濃縮純米熟成酒JO-CONとは
|
自由自在に飲んでみよう
変な表現になってしまうが、飲んだ瞬間、お酒らしいお酒だなあ、という感想を持った。アルコール度が高い分、蒸留酒のイメージも湧いてくるが、醲献はまぎれもなく醸造酒であり清酒なのである。お米のうま味成分が口中ぐっと拡がって、とにかく美味い。このままストレートでいつまでも飲んでみたいとも思ったが、調子に乗って飲んでいたらこちら側が途中で参ってしまう。ロックスタイルにして氷を3つほど入れてやってみた。ほのかに漂う香りは氷が溶け出してしばらくしてもほとんど変わらない。いい感じである。もっと薄めても飲めるのではないか。また氷を2つ追加して飲んでみた。当然、アルコール度はどんどん低下していくが、味は崩れる事がない。軽快になっていくだけである。

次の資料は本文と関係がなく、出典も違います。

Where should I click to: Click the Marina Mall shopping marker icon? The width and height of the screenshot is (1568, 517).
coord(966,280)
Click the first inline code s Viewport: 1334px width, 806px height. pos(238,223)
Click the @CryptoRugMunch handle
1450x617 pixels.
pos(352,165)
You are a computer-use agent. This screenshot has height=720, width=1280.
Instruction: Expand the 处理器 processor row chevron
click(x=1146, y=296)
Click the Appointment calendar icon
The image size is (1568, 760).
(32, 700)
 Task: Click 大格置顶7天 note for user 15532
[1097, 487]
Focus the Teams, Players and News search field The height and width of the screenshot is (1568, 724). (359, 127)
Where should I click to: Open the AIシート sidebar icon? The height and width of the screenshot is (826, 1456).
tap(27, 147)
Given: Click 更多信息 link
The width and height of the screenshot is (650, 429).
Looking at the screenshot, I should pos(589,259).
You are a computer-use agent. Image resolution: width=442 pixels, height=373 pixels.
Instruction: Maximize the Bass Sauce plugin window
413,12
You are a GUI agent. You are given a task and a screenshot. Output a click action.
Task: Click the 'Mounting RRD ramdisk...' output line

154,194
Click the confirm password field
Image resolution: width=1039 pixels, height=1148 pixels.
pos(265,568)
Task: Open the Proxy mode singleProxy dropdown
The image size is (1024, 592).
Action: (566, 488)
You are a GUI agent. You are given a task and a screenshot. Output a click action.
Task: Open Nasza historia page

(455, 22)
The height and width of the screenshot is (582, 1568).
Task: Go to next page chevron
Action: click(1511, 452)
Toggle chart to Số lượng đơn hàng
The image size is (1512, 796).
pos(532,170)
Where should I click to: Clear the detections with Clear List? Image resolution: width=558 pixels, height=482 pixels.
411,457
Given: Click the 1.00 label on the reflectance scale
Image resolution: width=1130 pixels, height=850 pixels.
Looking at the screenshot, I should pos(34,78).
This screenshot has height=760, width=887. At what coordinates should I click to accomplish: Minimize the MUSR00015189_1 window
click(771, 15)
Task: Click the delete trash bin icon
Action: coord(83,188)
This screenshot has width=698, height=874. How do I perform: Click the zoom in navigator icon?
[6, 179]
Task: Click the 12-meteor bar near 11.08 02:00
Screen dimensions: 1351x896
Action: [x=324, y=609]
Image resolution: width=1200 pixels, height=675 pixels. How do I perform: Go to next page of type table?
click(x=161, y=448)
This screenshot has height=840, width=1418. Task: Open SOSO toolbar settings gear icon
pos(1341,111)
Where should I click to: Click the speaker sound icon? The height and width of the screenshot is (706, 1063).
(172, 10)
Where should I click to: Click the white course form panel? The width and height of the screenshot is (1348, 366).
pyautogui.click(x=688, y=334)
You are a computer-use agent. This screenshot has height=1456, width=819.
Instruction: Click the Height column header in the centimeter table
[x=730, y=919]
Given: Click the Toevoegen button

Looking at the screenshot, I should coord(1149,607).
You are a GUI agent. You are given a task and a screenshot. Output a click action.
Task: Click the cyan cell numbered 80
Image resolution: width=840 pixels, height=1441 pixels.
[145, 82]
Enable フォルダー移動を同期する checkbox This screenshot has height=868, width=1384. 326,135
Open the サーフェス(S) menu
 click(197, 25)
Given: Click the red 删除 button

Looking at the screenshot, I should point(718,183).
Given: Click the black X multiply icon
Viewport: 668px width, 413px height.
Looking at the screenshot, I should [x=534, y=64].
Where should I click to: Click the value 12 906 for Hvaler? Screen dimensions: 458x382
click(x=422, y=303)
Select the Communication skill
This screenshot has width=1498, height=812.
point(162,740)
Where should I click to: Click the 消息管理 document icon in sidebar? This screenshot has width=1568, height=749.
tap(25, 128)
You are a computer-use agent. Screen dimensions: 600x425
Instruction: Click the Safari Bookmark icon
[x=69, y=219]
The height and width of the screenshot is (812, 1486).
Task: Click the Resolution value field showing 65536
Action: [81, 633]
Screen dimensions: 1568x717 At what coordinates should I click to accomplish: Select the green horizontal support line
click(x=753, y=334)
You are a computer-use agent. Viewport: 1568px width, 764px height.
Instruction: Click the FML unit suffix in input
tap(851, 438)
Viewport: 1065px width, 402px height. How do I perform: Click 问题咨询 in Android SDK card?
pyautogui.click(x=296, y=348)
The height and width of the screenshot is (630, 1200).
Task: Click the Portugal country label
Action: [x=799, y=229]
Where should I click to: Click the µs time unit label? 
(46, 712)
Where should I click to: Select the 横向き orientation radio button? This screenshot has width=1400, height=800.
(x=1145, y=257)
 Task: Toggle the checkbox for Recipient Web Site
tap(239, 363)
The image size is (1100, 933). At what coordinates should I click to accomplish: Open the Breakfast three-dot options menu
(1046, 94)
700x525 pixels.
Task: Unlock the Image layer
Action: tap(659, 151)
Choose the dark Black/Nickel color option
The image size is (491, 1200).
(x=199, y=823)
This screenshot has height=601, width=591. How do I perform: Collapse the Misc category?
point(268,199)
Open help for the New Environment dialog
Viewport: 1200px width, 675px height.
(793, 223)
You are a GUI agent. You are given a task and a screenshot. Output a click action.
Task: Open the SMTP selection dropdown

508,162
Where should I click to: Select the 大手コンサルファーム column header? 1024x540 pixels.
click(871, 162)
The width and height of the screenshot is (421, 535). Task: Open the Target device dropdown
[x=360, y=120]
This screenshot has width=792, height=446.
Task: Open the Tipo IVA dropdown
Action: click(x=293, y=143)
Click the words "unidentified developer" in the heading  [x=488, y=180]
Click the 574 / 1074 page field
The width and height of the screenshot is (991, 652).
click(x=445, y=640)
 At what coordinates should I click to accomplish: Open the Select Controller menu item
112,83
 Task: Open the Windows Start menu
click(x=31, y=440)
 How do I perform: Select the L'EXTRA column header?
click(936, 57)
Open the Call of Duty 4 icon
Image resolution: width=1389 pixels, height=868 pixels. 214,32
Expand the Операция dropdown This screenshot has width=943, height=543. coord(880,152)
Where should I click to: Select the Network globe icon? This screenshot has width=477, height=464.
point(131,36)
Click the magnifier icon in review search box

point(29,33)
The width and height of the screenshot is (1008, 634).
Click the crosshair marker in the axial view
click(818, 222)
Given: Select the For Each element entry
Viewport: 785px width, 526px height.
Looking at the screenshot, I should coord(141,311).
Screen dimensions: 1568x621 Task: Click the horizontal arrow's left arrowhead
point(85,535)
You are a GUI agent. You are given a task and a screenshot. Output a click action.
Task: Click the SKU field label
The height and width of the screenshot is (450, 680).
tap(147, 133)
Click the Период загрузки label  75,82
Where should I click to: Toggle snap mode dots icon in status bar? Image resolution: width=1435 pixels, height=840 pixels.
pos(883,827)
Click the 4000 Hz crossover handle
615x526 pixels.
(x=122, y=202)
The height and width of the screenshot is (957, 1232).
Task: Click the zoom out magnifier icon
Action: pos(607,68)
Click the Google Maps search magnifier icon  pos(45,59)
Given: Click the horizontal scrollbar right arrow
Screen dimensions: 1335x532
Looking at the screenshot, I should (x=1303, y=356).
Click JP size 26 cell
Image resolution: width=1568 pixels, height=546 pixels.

さて気になる酒肴だが、ストレートで飲んでいるうちはお酒自身が濃醇だから風味の強い味の料理で、というのが一般的だが、もちろんその手の料理もさっと口の中を洗い流してしまうのだが、試しに白身魚の刺身でもやってみた。これがまたイケるのだ。お酒だけが強調されて肴の味やうまさが感じられなくなる、なんて事はなかった。お酒のうま味と白身魚の微妙な味わいが渾然一体となって、味わう事のうれしさが湧いてくる。
ふと飲んでいくうちに思ったのだが、焼酎やウイスキーのように自分の好みの濃さに調整して飲めるのがこの醲献の魅力の一つでもあるだろう。しかも同じ薄めるにしても焼酎やウイスキーのように味が薄っぺらになっていくという事がない。お米のうま味がしっかり残っているから料理との相性も選択肢が幅広く、もっといってしまえば、この醲献を前にしたら、どんな料理も持ってこい、という気になってくる。ほとんどの酒肴にこのお酒はピタリと合うと思う。土台、お酒と料理の相性などといったところで、個人差のある好みの問題が絡んでくるだけに絶対的な相性などあるわけがない。
私はお酒のマーケッターでもあるわけだから、この醲献の適正価格もいい当てなければならない。高すぎれば売れていかないし、安過ぎたら長く続かない。単純に製造上のコストをみていけば、通常の清酒の3.5倍を使用するわけだから、1.8リットル2800円の純米吟醸だとすれば9800円。それに新技術関連のコスト、酒税等を加算すれば1.8リットルで1万2千円ほどになる。醲献500mlなら5000円前後が妥当となってくる。この価格なら市場に出回っているさまざまな熟成酒と比較しても違和感はない。もちろんやすいと思う人もいるだろう。
ギョーカイ的にいえばこの手のタイプのお酒はもっと出回ってほしいと思う。冷たくして飲む事に気をとられていたが、温めて飲むという手もある。2.5倍ほどに薄めてお燗酒を楽しむのもおもしろいと思う。自分の好みに合わせて自由自在に何でもあり、醲献はそんな魅力あるまったく新しいタイプのお酒の登場といっていい。